It was a strange picture: Pagolo on his knees, bent double, with colorless cheeks, and deadly terror depicted on his features; Scozzone, half risen from her chair, motionless and dumfounded, like a statue of Astonishment; and lastly, Benvenuto standing with folded arms, a sword in its sheath in one hand, a naked sword in the other, with an expression in which irony and menace struggled for the mastery.
There was a moment of awful silence, Pagolo and Scozzone being equally abashed beneath the master's frown.
"Treachery!" muttered Pagolo, "treachery!"
"Yes, treachery on your part, wretch!" retorted Cellini.
"You asked to see him, Pagolo," said Scozzone; "here he is."

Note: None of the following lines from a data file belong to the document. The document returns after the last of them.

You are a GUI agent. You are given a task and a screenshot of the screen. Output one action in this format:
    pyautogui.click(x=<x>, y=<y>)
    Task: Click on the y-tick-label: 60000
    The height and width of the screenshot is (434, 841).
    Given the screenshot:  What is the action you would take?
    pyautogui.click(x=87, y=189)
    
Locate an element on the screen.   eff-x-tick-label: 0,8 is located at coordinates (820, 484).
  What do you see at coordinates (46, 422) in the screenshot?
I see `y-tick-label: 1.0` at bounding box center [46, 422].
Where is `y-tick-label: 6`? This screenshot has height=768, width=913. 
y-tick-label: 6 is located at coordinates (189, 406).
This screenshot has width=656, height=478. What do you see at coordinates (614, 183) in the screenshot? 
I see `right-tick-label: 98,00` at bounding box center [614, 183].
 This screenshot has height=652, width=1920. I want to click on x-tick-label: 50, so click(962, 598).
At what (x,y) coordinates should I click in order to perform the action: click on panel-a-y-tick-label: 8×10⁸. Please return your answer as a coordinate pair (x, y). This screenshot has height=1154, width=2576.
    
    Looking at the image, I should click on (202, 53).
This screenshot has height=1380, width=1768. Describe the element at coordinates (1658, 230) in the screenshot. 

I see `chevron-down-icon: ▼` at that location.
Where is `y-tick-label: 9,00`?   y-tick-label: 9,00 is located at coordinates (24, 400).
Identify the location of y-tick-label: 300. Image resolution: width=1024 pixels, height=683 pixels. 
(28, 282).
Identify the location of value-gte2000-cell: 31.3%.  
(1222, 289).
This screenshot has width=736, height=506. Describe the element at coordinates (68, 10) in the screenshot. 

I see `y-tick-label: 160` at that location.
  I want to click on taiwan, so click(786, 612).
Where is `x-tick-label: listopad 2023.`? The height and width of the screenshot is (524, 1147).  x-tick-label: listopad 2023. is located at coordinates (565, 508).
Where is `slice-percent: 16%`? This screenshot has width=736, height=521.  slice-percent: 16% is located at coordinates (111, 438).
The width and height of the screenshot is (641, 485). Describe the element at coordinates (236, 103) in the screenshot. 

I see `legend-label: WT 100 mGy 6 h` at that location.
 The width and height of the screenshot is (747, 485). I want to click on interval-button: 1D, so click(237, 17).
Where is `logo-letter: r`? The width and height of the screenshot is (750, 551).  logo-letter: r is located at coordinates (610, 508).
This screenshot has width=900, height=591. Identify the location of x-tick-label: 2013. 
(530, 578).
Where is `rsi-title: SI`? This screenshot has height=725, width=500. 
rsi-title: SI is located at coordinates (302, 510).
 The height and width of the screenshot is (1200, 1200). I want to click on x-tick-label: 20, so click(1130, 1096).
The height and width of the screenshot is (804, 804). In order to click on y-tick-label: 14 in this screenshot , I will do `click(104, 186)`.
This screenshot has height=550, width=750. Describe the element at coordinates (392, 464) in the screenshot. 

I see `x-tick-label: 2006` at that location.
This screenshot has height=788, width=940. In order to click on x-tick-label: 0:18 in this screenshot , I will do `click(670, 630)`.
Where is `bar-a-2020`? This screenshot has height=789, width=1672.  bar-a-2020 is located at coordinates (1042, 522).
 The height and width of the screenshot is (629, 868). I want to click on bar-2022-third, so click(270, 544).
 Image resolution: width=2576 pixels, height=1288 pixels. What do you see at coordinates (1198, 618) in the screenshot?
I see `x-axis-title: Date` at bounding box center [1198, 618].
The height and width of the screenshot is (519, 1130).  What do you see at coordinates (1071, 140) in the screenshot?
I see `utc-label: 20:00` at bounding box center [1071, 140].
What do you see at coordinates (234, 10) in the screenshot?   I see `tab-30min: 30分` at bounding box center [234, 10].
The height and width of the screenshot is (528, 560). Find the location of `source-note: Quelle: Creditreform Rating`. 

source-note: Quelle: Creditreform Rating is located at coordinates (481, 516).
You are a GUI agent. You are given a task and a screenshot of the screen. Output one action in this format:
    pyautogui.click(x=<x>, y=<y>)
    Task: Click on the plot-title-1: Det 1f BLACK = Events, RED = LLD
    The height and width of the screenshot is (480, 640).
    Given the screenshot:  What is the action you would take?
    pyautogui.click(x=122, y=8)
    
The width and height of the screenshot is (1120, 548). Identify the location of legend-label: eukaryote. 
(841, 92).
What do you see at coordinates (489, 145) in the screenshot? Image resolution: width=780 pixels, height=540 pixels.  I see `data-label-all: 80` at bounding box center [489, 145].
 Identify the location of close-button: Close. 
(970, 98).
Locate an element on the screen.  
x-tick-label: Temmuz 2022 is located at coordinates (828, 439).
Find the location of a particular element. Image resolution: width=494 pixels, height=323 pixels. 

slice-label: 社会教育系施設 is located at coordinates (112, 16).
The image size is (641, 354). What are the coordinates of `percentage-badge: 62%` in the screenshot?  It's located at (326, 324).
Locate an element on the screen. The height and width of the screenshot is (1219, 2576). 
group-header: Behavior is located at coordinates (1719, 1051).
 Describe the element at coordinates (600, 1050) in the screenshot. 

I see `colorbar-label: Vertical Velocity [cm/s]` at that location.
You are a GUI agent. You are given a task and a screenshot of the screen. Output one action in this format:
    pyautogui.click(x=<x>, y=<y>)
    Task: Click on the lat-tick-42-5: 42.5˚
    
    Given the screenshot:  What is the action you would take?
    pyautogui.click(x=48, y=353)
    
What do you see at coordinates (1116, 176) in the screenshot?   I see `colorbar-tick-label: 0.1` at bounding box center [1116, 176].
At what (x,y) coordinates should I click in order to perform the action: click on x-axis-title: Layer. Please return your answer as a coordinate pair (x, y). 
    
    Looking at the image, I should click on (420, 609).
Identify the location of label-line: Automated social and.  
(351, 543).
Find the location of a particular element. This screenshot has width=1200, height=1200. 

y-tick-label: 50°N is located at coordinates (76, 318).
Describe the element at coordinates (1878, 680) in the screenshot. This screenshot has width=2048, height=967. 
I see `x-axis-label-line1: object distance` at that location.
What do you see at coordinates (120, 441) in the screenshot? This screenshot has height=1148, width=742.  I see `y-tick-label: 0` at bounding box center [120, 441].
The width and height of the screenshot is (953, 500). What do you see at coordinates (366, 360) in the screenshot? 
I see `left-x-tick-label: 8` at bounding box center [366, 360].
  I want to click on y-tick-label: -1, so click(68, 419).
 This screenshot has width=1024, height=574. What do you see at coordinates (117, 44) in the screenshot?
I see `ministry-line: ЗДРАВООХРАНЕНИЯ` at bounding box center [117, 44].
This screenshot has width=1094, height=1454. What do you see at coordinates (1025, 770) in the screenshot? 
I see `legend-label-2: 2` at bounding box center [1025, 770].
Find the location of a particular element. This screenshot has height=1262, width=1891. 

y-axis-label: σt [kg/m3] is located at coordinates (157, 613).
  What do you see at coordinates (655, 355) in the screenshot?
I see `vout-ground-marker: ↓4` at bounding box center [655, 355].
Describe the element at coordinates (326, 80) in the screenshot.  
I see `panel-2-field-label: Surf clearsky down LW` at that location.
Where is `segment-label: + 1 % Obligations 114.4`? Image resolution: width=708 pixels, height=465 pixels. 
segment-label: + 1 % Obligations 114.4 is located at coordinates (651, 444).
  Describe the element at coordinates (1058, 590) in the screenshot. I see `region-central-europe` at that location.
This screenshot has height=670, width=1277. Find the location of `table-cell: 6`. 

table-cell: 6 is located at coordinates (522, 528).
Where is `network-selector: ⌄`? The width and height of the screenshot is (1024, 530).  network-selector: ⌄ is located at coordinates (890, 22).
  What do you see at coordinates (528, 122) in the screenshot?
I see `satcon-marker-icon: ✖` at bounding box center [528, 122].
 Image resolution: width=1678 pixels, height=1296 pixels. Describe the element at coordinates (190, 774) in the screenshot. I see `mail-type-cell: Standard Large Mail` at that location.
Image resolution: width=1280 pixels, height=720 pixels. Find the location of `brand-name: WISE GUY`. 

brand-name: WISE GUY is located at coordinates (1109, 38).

"Yes, here he is," said the apprentice, ashamed to be thus treated before the woman he was so anxious to please; "but he is armed, and I have no weapon."
"I have brought you one," said Cellini, stepping back, and throwing down the sword he held in his left hand at Pagolo's feet.
Pagolo looked at the sword, but made no movement.
"Come," said Cellini, "pick up the sword and stand up yourself. I am waiting."
"A duel?" muttered the apprentice, whose teeth were chattering with terror; "am I able to fight a duel on equal terms with you?"